Start of MATERIAL TO PROCESS

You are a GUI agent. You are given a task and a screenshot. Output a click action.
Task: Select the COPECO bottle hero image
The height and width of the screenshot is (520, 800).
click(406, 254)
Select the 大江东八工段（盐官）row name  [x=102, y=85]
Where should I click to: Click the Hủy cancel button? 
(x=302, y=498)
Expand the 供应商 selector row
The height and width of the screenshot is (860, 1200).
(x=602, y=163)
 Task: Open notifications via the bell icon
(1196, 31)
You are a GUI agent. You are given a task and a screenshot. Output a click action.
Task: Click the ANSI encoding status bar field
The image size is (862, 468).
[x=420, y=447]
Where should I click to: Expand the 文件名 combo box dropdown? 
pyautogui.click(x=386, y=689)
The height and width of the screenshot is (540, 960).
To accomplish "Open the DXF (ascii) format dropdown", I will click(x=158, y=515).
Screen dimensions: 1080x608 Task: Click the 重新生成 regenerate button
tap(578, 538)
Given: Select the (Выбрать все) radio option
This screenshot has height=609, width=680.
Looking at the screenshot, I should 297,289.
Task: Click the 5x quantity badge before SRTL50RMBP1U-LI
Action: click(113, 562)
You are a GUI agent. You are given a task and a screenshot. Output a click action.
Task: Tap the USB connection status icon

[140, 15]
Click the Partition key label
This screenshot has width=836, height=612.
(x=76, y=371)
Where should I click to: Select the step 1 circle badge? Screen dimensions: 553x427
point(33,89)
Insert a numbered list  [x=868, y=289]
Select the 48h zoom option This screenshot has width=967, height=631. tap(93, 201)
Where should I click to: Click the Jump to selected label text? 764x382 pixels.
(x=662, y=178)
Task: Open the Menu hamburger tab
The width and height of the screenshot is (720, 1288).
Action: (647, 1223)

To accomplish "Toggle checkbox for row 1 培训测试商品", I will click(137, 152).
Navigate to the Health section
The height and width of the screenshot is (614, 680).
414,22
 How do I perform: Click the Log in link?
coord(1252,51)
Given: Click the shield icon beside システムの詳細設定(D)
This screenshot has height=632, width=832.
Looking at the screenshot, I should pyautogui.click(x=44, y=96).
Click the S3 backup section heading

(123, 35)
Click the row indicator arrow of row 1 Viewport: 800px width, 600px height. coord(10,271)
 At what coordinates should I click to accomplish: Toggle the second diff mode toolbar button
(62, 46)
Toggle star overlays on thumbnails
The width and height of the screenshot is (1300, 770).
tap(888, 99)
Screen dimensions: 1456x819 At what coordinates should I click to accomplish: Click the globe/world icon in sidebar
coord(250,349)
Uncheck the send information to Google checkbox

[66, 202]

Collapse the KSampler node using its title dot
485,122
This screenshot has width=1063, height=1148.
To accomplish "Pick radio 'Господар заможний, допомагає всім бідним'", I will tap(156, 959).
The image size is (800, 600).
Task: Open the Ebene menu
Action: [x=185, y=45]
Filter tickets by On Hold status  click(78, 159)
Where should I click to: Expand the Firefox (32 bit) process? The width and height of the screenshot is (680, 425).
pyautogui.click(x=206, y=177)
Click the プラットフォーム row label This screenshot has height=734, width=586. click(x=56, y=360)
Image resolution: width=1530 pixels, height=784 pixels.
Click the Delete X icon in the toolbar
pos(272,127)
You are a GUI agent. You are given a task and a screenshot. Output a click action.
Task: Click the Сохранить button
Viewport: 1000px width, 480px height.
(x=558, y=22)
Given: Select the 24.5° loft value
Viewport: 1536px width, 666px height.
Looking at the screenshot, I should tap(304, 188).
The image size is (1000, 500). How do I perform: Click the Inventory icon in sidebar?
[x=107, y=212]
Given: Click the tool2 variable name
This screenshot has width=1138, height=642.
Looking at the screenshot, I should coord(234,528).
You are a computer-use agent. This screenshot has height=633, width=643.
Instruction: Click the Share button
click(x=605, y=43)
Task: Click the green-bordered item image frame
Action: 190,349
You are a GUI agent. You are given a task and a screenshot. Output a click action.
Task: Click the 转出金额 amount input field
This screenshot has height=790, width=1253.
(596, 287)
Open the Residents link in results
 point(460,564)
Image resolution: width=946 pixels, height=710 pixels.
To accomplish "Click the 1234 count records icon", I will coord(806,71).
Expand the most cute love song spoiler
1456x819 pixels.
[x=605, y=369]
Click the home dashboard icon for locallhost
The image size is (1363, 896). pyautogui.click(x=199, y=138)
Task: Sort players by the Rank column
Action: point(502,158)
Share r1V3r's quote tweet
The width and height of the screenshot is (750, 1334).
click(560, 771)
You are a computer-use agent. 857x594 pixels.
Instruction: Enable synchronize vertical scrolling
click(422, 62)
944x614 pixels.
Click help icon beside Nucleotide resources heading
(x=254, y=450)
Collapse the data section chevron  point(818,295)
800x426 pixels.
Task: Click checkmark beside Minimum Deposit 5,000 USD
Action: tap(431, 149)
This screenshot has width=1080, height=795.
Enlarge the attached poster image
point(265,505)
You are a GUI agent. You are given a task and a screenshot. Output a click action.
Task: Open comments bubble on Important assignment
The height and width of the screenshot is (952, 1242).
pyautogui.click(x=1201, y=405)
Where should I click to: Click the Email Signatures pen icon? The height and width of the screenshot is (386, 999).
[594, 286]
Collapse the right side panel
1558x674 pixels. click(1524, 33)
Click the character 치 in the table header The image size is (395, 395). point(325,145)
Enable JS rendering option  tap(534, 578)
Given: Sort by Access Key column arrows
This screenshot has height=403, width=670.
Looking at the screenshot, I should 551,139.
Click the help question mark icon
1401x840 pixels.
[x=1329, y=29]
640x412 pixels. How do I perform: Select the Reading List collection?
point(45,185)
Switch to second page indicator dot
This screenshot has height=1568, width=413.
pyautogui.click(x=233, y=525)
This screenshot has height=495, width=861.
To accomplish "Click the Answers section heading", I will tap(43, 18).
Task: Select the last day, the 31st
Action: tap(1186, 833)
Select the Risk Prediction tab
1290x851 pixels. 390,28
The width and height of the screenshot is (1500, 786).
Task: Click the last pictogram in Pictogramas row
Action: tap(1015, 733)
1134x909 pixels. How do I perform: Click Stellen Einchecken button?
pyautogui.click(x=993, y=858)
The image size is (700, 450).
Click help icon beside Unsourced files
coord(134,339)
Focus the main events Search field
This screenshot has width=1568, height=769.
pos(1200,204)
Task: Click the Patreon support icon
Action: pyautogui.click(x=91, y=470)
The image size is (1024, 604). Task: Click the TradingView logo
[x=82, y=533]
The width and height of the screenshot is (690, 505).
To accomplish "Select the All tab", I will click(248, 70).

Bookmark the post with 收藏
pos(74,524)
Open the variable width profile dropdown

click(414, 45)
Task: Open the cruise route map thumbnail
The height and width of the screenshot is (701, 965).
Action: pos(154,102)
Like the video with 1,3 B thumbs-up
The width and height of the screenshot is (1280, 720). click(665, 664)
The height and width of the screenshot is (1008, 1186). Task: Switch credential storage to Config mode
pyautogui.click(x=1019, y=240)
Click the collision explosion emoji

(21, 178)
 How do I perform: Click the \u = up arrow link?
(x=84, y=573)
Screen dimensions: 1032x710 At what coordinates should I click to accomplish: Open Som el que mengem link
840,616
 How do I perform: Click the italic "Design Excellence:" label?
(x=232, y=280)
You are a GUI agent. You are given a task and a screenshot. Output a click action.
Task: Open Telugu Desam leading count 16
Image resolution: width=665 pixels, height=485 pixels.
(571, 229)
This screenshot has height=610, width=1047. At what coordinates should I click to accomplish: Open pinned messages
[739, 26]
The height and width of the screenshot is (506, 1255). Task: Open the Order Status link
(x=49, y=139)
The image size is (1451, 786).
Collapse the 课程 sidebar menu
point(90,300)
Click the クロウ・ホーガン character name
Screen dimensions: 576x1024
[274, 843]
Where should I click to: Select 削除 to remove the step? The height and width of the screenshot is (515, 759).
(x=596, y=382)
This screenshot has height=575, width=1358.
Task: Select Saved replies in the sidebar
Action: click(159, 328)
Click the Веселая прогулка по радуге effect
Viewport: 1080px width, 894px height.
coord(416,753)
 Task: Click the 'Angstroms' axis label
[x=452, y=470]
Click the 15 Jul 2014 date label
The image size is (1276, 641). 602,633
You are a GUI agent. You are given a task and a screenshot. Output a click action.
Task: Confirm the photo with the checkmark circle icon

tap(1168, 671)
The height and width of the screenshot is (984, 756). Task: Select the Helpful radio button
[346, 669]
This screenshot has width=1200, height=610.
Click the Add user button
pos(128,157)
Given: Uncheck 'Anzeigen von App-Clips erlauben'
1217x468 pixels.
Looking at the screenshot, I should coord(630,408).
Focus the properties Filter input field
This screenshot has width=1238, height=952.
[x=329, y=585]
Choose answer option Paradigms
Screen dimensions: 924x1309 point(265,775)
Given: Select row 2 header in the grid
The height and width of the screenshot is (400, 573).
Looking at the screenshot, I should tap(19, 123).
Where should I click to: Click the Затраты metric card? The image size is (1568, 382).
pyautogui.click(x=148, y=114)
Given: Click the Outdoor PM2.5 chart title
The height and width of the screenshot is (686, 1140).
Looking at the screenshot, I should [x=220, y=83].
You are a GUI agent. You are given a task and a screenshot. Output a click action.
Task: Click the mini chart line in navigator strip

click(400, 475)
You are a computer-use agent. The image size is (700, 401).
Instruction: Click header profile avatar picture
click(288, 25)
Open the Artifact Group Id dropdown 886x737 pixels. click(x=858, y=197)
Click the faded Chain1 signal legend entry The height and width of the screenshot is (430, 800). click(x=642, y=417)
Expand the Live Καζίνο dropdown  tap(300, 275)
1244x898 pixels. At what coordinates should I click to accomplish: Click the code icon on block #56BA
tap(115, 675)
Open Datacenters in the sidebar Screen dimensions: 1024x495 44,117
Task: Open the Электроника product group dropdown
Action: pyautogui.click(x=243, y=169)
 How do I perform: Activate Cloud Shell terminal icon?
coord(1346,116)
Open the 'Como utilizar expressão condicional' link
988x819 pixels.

End of MATERIAL TO PROCESS

*DESCRIPTION OF THE TASK:*
Copy out only the lines from the one containing "How do I perform: Activate" down to the last line of the material, keeping both ends.

*EXERCISE RESPONSE:*
 How do I perform: Activate Cloud Shell terminal icon?
coord(1346,116)
Open the 'Como utilizar expressão condicional' link
988x819 pixels.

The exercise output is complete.